Hot Cool & Vicious

Why Salt-N-Pepa is so immensely Vital to American Roots Music by Tracy Lane

Female artists who are my age and older are not celebrated as they should be for their historic contributions to American culture. I am committed to changing this disparity. Early this year, we learned that our nation would celebrate the 50th anniversary of DJ Kool Herc’s unprecedented approach to record-spinning at a party that took place on August 11, 1973. That event resulted in what might be the most authentic American music genre ever created. For me, that means heralding the world’s first critically and commercially successful all-female hip-hop artist.

Sandra Denton, Cheryl James, and Deidra Roper, three teenage girls from Queens, NY released their debut album in 1986. Hot, Cool & Vicious sold more than 1.4 million copies in the US, making Salt-N-Pepa the first female hip-hop act to achieve both gold and platinum status in album sales. Their single from that album, “Push It,” was the first track by a female hip-hop act to be nominated for a Grammy. Within their first decade, S-N-P became the first female act to win the Grammy for Best Rap Performance by a Duo or Group for “None of Your Business.”

While videos objectifying women’s bodies and music with overtly sexist lyrics became staples for many of the emerging male hip-hop artists of the late 1980s and early 1990s, Salt-N-Pepa continued to positively affect culture through their sound and style. With the group’s uniquely iconic fashions and Sandra’s and Cheryl’s profoundly empowering rhymes, they have demonstrated to women in the music industry that we can stay true to our values as we accelerate our own vision for success. Their look is so vital to music history that these socially conscious and fashion-forward women were featured in an editorial for Vogue magazine in 2016, thirty years after the release of their debut album. The “Push It” jacket holds such a heralded space in our collective cultural consciousness, that one is ensconced in a glass case at the Rock & Roll Hall of Fame. I had the opportunity to see it last summer, while I was there to speak on a music industry panel about our organization’s work to push for the safety and equity of women in music.

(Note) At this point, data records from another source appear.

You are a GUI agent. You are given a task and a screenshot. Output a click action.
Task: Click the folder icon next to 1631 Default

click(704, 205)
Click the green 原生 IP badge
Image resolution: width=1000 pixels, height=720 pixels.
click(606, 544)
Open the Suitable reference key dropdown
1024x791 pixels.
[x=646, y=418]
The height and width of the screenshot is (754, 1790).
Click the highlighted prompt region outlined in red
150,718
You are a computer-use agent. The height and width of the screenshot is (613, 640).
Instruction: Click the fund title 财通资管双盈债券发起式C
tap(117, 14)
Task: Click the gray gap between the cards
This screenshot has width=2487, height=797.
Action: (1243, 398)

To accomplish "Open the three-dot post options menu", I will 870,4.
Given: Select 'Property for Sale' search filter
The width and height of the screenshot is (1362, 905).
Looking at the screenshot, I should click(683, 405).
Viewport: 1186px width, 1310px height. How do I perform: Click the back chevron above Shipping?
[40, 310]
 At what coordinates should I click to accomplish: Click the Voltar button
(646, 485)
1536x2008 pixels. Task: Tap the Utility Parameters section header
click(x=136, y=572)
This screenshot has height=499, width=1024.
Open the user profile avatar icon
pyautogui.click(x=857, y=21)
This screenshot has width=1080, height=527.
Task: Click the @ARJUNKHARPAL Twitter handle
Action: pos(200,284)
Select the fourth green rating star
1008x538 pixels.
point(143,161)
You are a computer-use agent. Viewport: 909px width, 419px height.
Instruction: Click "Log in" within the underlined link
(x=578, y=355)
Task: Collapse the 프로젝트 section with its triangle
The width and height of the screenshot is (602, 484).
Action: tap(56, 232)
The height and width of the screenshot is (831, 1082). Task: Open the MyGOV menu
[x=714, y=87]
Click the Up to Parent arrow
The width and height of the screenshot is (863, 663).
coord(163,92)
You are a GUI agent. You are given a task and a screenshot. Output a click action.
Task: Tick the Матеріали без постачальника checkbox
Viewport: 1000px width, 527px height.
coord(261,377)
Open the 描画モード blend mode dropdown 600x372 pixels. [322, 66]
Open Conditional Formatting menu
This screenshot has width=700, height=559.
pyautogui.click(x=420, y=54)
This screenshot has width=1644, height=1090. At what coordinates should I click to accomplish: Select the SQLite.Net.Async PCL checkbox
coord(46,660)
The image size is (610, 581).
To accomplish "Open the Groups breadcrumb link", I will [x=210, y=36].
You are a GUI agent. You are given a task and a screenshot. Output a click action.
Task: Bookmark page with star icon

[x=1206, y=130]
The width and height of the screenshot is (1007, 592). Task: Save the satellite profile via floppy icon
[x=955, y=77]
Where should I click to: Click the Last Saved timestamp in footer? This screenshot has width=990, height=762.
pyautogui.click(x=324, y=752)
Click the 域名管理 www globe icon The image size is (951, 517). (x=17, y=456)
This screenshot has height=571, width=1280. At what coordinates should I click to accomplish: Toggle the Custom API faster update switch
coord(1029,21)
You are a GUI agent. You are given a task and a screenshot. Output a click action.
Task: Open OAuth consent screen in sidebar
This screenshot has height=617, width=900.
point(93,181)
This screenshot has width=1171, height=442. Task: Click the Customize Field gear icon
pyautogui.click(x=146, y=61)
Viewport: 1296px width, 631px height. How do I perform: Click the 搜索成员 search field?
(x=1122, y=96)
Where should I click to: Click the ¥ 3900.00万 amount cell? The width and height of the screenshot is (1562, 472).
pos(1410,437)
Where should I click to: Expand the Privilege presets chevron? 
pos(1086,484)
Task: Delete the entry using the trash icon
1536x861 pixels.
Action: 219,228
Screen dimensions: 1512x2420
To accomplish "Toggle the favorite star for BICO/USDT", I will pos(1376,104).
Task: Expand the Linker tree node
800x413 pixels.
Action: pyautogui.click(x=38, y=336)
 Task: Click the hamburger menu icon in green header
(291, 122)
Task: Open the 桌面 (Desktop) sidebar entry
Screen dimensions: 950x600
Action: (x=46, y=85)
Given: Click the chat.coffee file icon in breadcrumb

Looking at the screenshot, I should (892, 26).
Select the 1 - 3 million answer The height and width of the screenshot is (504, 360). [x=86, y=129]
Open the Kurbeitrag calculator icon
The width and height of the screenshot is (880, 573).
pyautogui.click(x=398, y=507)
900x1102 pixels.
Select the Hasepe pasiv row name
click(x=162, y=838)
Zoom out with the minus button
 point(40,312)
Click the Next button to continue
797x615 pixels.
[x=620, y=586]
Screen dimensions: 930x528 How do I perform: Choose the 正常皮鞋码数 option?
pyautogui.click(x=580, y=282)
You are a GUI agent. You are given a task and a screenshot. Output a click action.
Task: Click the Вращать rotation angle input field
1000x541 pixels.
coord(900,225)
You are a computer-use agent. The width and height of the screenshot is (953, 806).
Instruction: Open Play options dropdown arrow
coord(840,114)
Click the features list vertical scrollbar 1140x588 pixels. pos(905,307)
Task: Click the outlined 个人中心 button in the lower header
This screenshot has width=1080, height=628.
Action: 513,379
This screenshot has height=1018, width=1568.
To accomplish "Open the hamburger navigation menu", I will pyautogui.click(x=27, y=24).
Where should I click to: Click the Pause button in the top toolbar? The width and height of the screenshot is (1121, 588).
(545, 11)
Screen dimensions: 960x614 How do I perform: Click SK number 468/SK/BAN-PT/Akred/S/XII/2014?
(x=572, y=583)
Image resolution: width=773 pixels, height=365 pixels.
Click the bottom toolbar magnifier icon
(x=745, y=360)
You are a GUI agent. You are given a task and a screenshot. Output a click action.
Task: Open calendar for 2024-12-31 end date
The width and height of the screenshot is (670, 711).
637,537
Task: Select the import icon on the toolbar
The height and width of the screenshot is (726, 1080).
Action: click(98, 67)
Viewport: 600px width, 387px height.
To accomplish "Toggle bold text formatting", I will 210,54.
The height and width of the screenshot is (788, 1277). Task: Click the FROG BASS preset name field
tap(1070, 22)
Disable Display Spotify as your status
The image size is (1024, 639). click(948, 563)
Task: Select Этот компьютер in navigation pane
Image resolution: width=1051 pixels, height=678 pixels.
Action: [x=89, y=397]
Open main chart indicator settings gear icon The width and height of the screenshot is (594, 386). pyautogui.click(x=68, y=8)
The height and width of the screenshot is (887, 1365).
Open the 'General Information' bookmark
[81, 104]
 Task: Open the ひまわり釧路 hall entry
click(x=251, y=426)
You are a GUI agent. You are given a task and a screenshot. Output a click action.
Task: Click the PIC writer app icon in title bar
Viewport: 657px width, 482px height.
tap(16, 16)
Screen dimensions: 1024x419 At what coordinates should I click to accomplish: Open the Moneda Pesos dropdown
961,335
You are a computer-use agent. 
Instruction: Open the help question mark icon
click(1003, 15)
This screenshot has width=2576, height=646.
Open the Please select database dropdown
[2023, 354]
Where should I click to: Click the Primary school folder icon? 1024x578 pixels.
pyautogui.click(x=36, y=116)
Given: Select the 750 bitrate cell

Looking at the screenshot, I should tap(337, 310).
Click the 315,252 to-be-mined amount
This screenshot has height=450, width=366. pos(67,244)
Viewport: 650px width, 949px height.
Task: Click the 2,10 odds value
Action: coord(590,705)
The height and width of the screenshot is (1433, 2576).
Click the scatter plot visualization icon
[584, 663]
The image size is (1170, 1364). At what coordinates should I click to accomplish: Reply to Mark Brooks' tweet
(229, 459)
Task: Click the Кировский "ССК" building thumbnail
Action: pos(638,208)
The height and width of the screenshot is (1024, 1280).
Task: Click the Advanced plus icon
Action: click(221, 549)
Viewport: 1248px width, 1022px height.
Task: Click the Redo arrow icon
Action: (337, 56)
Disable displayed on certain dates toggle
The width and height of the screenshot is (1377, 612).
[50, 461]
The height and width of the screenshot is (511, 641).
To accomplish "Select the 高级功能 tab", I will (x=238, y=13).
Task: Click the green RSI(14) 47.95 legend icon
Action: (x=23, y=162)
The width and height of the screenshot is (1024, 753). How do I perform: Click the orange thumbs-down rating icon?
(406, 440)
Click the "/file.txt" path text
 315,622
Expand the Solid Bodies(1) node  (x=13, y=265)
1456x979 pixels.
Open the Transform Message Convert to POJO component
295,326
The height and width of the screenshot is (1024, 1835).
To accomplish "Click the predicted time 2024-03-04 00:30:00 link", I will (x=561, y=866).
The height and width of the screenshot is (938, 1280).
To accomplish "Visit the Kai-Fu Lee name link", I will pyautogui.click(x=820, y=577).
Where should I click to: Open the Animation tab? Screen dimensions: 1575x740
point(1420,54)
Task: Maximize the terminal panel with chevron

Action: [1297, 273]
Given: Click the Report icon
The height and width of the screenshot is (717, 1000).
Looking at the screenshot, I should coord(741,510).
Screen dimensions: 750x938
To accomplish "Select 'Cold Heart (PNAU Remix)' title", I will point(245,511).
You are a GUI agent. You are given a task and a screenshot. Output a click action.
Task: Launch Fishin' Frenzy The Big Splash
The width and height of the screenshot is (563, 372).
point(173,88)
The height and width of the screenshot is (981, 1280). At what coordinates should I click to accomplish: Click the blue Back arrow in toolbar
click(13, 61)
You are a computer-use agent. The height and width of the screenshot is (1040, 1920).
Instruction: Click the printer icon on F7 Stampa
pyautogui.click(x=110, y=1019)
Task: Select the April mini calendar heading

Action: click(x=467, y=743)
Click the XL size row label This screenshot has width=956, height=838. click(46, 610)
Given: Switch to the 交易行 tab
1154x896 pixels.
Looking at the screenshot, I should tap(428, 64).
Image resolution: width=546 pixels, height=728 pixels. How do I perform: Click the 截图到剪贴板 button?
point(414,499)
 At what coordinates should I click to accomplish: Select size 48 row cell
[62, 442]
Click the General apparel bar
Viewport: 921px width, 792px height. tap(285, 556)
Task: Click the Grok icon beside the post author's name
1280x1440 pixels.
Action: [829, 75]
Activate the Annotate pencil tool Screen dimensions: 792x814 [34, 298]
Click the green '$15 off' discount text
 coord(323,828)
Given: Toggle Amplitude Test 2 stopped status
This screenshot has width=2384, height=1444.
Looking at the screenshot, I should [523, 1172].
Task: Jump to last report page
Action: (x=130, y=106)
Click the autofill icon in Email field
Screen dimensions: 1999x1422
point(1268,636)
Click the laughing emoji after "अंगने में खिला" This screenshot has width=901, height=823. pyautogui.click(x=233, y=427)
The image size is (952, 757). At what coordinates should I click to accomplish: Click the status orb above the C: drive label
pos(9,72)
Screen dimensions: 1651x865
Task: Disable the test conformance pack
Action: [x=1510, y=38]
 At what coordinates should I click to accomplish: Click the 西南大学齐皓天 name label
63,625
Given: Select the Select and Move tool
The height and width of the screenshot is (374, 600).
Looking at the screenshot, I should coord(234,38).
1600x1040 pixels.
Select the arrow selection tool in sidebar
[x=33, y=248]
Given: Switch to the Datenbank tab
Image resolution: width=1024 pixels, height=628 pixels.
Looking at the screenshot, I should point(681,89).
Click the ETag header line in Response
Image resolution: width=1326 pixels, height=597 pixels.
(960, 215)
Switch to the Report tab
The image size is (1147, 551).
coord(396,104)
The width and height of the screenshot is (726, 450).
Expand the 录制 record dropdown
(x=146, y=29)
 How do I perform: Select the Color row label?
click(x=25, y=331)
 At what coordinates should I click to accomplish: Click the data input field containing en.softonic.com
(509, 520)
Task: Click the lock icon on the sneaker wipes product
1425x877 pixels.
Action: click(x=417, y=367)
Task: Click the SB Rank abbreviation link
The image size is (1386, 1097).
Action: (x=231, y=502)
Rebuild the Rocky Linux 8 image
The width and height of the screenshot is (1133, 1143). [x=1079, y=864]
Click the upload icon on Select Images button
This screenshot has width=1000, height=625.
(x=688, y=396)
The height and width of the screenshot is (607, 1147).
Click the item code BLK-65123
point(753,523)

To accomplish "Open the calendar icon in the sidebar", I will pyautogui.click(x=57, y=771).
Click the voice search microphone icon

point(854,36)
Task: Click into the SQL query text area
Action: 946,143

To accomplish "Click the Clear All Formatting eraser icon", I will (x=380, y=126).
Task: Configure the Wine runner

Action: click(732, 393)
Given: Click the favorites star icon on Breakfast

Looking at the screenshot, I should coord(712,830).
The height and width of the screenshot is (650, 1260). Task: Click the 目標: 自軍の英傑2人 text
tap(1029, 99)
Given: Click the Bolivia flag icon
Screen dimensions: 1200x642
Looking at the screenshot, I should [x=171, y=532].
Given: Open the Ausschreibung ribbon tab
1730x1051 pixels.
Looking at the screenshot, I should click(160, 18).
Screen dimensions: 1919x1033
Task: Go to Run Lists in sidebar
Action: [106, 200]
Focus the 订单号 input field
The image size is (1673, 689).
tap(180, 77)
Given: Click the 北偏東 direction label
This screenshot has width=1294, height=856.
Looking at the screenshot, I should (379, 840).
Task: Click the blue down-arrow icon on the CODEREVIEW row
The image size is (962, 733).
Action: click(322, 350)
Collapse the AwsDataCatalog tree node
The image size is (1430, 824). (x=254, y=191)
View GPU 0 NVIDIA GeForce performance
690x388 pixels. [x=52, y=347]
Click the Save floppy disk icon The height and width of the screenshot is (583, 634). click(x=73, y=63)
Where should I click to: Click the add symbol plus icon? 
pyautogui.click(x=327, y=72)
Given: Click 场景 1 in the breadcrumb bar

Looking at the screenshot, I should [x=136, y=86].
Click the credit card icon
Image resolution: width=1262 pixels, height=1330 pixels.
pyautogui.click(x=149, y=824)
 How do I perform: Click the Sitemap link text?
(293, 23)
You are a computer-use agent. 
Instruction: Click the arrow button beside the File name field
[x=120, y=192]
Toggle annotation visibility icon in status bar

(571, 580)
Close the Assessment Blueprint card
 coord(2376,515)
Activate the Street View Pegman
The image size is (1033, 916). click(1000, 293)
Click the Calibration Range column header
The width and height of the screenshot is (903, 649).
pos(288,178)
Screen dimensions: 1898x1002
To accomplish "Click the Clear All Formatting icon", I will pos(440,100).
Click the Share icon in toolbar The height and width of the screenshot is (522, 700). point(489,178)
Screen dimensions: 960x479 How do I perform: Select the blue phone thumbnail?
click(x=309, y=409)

As a young woman coming into adulthood in the late 20th century at the same time as these trailblazers, I found them to be immensely inspiring and courageous. Based on my own history of verbal and physical sexual abuse while working in the entertainment industry during the late 1980s and early 1990s, I can surmise that these women may have been subjected to similar experiences. Their perseverance in an industry rife with misogyny and racism, and in a genre that was at that time, and still remains today, to be exceptionally male-dominated is monumental. As a 17-year-old girl in 1986, witnessing a 17-year-old female dj was a life-changing moment in music history. Before Deidra “Spinderella” Roper, I had never seen a woman behind the turntables, a role I had craved but believed to be exclusively for men. “Push It” became a favorite ultra groove when I became a club dj in 1994. Although Spinderella no longer spins the wax for these two magnificent MCs, I must give props for the infectious grooves she created that can still move multiple generations to the dance floor nearly forty years after she crafted those beats. For many, push it may bring to mind a physical manifestation of the phrase. For me, it has always been an ideology, an expression of the remarkable strength of Salt-N-Pepa and their ceaseless energy to push aside the barriers that surround women in our industry.